When one spouse enters a nursing facility and the other remains in the community, Medicaid’s spousal impoverishment rules prevent the healthy spouse from being left destitute. Federal law sets a minimum and maximum range for two key protections: the Community Spouse Resource Allowance (the amount of assets the healthy spouse can keep) and the Minimum Monthly Maintenance Needs Allowance (the amount of the couple’s income the healthy spouse can retain). These figures are adjusted annually for inflation. For 2025, the monthly income allowance ranged from approximately $2,644 to $3,948 in the continental United States, and the resource allowance ranged from approximately $74,820 to $162,660. States choose where within these federal ranges to set their own limits, so the actual figures depend on where you live.
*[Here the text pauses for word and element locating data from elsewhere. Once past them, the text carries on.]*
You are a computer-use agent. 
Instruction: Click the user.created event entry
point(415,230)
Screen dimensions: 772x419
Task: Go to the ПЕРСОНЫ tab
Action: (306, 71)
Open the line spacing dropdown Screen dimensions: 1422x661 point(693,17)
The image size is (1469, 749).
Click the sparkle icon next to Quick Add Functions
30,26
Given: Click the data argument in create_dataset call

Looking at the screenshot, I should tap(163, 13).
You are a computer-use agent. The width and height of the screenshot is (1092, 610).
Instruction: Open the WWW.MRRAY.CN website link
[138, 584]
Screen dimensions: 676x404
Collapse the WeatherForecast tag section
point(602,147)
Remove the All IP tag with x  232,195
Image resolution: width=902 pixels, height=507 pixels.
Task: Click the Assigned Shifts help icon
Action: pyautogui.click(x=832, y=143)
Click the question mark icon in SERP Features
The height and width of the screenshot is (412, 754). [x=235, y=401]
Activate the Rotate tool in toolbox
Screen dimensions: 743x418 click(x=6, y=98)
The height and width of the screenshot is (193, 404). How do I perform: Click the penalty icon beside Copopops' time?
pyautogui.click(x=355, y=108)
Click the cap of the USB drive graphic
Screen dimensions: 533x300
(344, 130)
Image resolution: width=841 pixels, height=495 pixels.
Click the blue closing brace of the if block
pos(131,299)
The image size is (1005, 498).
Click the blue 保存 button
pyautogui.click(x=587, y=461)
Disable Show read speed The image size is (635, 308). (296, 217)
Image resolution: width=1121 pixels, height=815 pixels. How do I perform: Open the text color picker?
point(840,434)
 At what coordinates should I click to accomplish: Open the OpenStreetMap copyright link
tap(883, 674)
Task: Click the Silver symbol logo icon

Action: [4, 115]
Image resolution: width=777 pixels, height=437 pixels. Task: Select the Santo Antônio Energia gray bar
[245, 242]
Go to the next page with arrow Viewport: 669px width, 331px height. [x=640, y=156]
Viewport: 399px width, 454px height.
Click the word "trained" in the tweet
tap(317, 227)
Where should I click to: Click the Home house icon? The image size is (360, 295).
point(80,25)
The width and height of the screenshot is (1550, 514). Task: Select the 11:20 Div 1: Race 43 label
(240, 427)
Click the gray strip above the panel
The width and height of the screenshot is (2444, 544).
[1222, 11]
The healthy spouse’s primary home, one vehicle, and personal property are generally excluded from countable assets. These protections matter enormously because without them, the community spouse would need to impoverish themselves before Medicaid would pay for the other spouse’s care.

Medicaid Estate Recovery

Medicaid is not a gift. Federal law requires every state to operate an estate recovery program that seeks repayment of long-term care costs from the estates of deceased Medicaid recipients who were age 55 or older when they received services.10Office of the Law Revision Counsel. 42 USC 1396p – Liens, Adjustments and Recoveries, and Transfers of Assets In practice, this most often means the state files a claim against the deceased person’s home once both spouses have passed. Recovery is postponed while a surviving spouse, a minor child, or a disabled child lives in the home, but it does not disappear. Families who assume they will inherit a parent’s house after Medicaid-funded nursing home care are frequently surprised by this claim. Estate recovery is one of the strongest reasons to plan asset transfers and protections well in advance of needing care.

Legal Documents You Need Before a Care Transition

By the time someone needs long-term care, they may lack the cognitive ability to sign legal documents or make financial decisions. Having the right paperwork in place beforehand is not optional.

  • Durable power of attorney for finances: This authorizes a trusted person to manage bank accounts, pay bills, sell property, and handle financial transactions on your behalf. For anyone who might eventually need Medicaid, the document should explicitly grant the agent authority to make gifts and engage in asset-protection strategies. A generic form typically does not include this language, and without it, the agent cannot legally execute transfers that might otherwise be part of a Medicaid spend-down plan.
  • Health care proxy: Sometimes called a durable medical power of attorney, this designates someone to make medical decisions when you cannot communicate your own preferences. The agent can consent to or refuse treatments, choose facilities, and work with physicians on care plans.
  • Living will: Unlike a health care proxy, which names a decision-maker, a living will provides specific written instructions about end-of-life treatment. It typically addresses whether you want life-sustaining measures like ventilators or feeding tubes if you are terminally ill or permanently unconscious. Having both a health care proxy and a living will gives the fullest protection: the proxy handles situations you did not anticipate, and the living will covers the decisions you already made.

Getting these documents in place while a person is still competent avoids a guardianship proceeding, which is expensive, time-consuming, and strips the individual of legal autonomy. An elder law attorney can draft documents tailored to the family’s financial situation and the state’s specific requirements. The cost of proper legal planning is a fraction of the cost of a single month in a nursing facility.